Rewrite the listing from the line with "Screen dimensions: 1920x1080" up to and including the line with "pos(765,796)", changing "click" to "tap" and leaving everything else as it is. Give only those lines.

— Materials provided —
▼

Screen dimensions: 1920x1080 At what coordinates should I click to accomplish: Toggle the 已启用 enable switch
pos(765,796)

▲
▼

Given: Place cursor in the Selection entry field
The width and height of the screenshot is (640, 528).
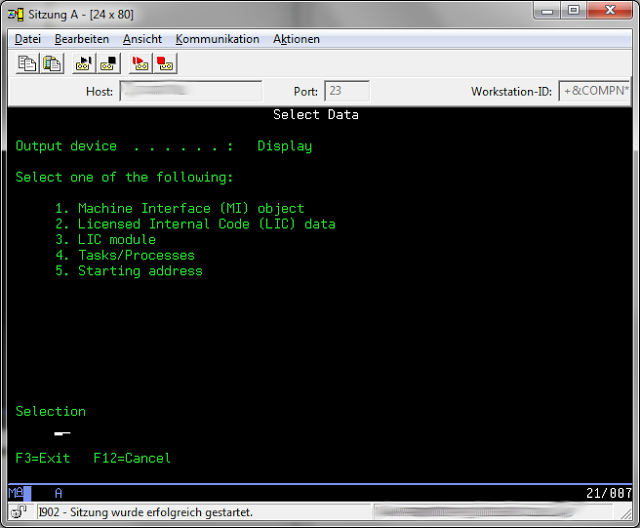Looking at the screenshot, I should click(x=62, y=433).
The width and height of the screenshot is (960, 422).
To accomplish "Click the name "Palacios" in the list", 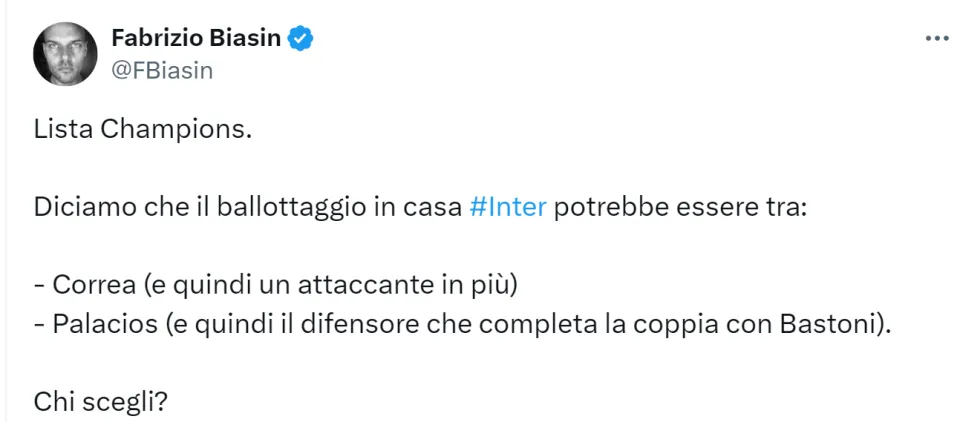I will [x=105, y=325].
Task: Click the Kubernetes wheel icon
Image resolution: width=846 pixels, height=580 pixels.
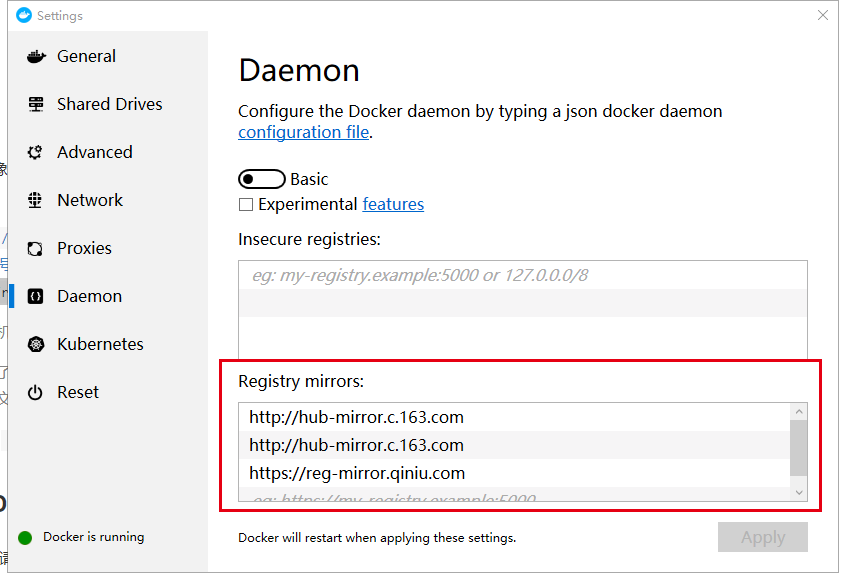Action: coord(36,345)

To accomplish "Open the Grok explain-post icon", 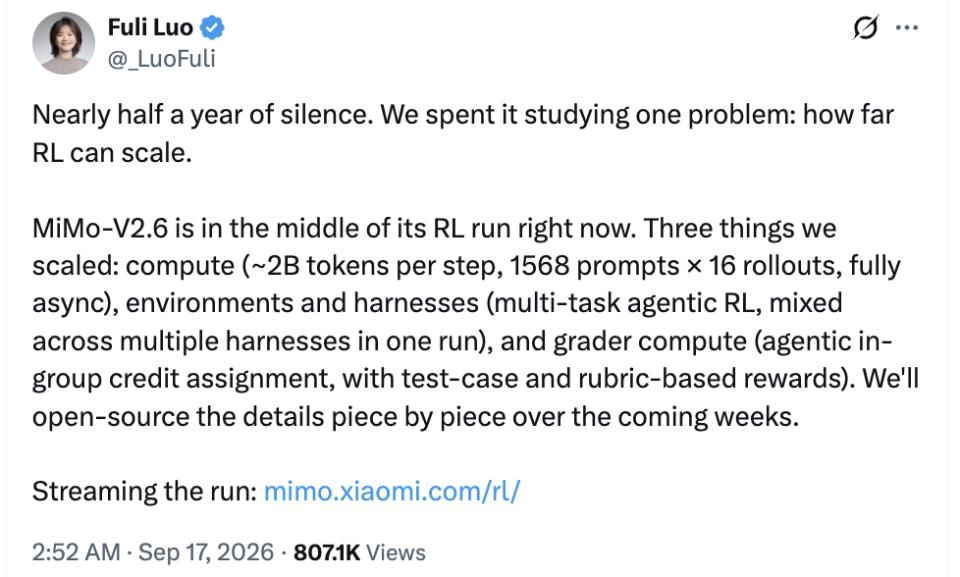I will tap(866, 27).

▲

— Finished answer —
Screen dimensions: 1920x1080 At what coordinates should I tap to accomplish: Toggle the 已启用 enable switch
pos(765,796)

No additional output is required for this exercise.